§ **Written exercise**
Copy out all of the lines below with every "screenshot" switched to "screen capture" and nothing else changed. Omit the pictures from your answer.

§ **Text and item location entries**
════════════════════
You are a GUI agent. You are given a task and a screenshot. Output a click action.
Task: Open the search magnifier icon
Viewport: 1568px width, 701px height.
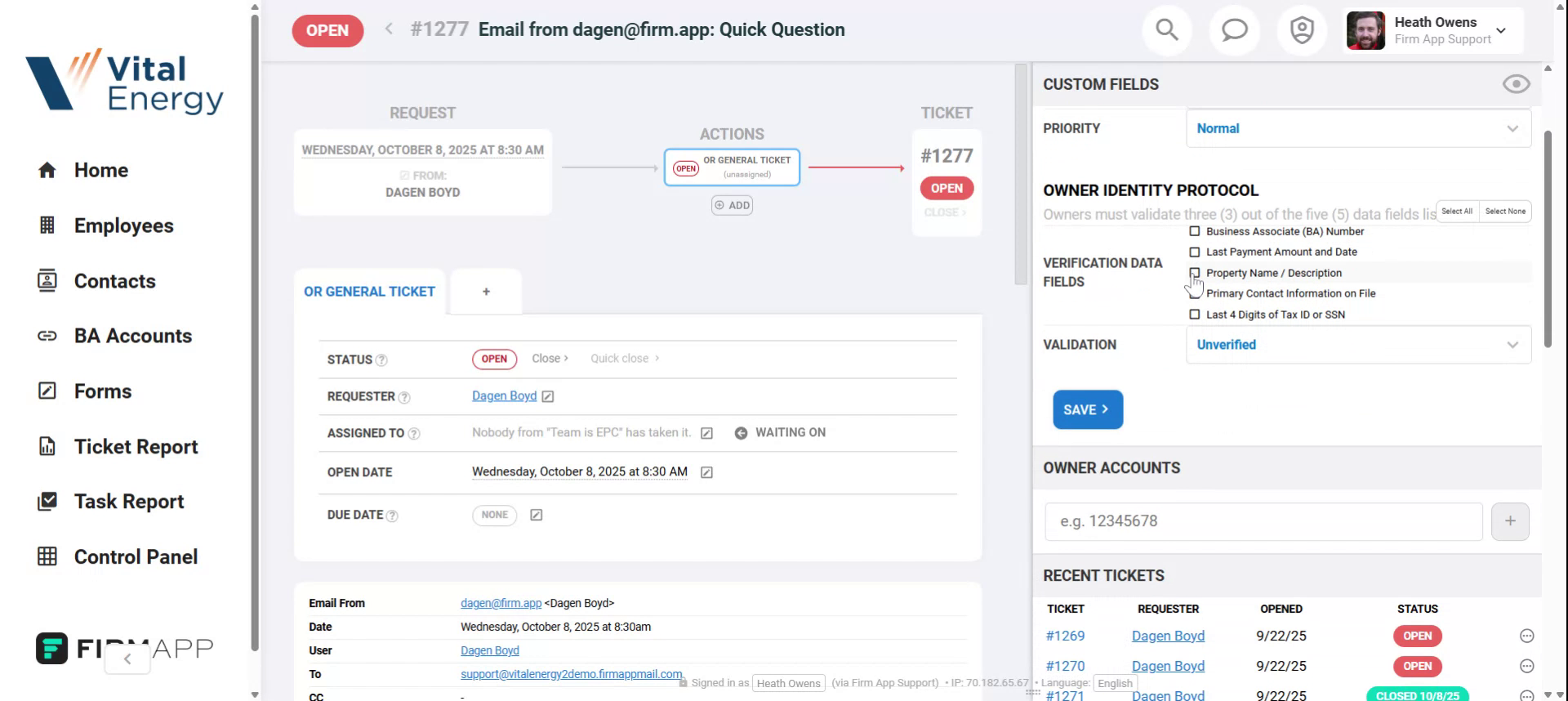click(x=1167, y=30)
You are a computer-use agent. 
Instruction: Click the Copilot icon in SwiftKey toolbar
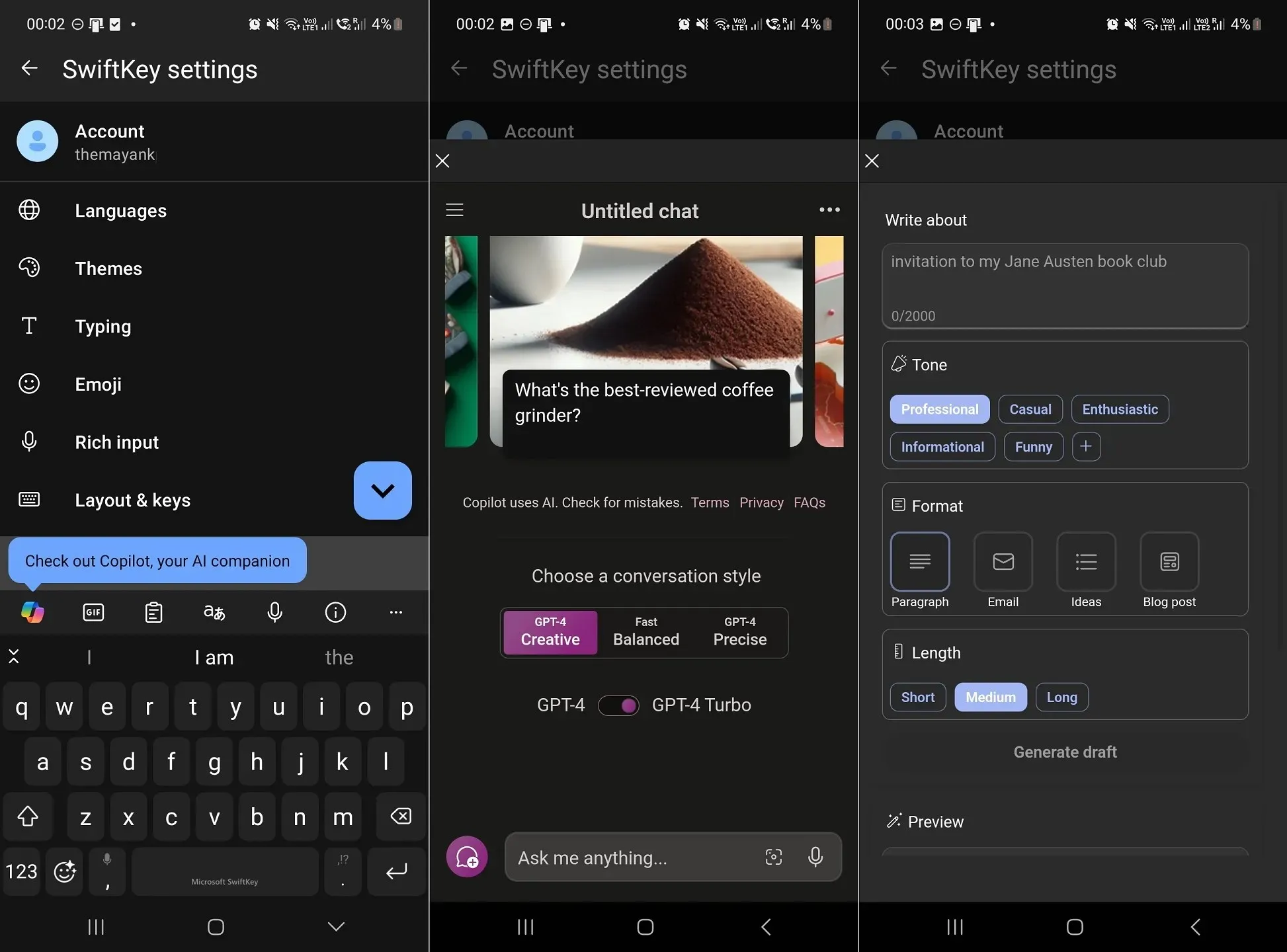coord(33,612)
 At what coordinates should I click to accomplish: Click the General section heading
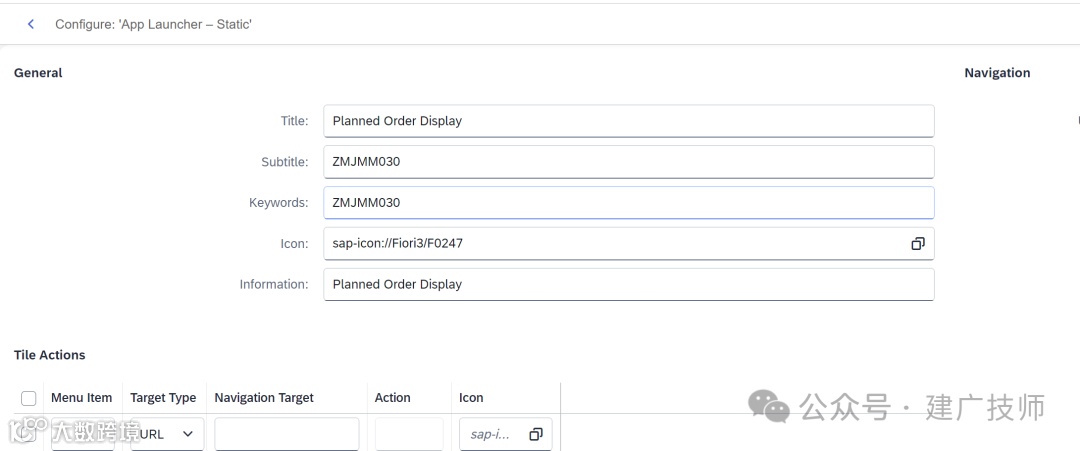[38, 73]
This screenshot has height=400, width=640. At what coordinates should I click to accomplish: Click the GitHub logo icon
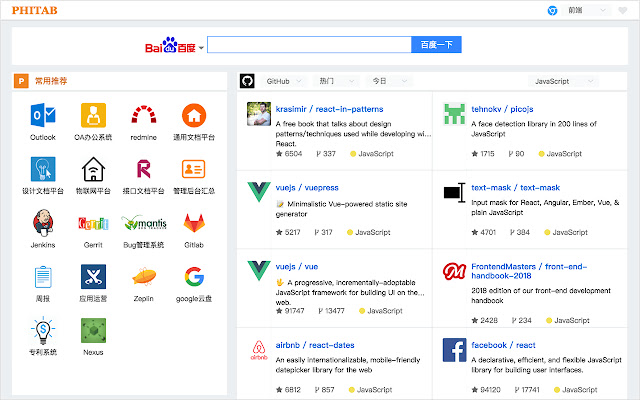(247, 81)
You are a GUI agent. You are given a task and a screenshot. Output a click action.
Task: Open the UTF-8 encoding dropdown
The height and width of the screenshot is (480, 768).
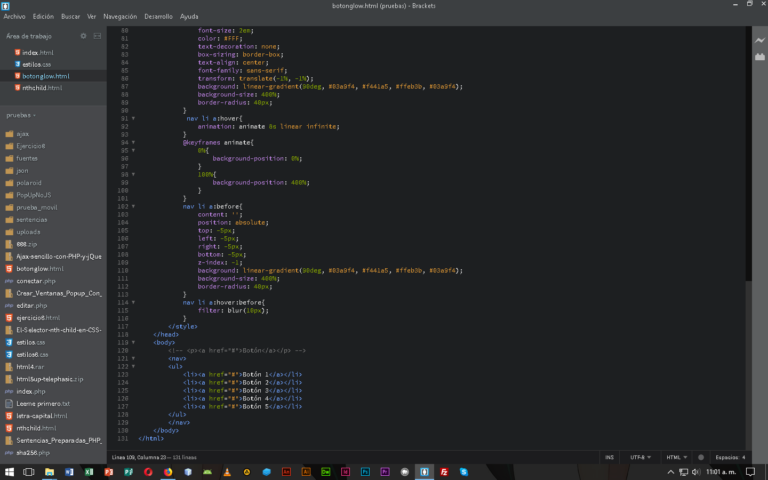pyautogui.click(x=639, y=456)
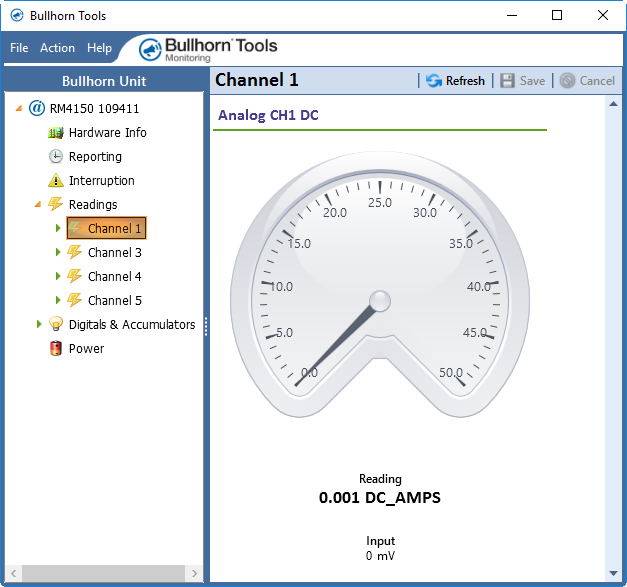Click the Reporting clock icon

[x=56, y=157]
════════════════════
§ **Finished task**
You are a GUI agent. You are given a task and a screen capture. Output a click action.
Task: Open the search magnifier icon
Viewport: 1568px width, 701px height.
click(x=1167, y=30)
You are a computer-use agent. 
Instruction: Click the Copilot icon in SwiftKey toolbar
coord(33,612)
 At what coordinates should I click to accomplish: Click the General section heading
[38, 73]
This screen capture has height=400, width=640. At what coordinates should I click to accomplish: Click the GitHub logo icon
(247, 81)
You are a GUI agent. You are given a task and a screen capture. Output a click action.
Task: Open the UTF-8 encoding dropdown
The height and width of the screen capture is (480, 768).
pyautogui.click(x=639, y=456)
Click the Reporting clock icon

[x=56, y=157]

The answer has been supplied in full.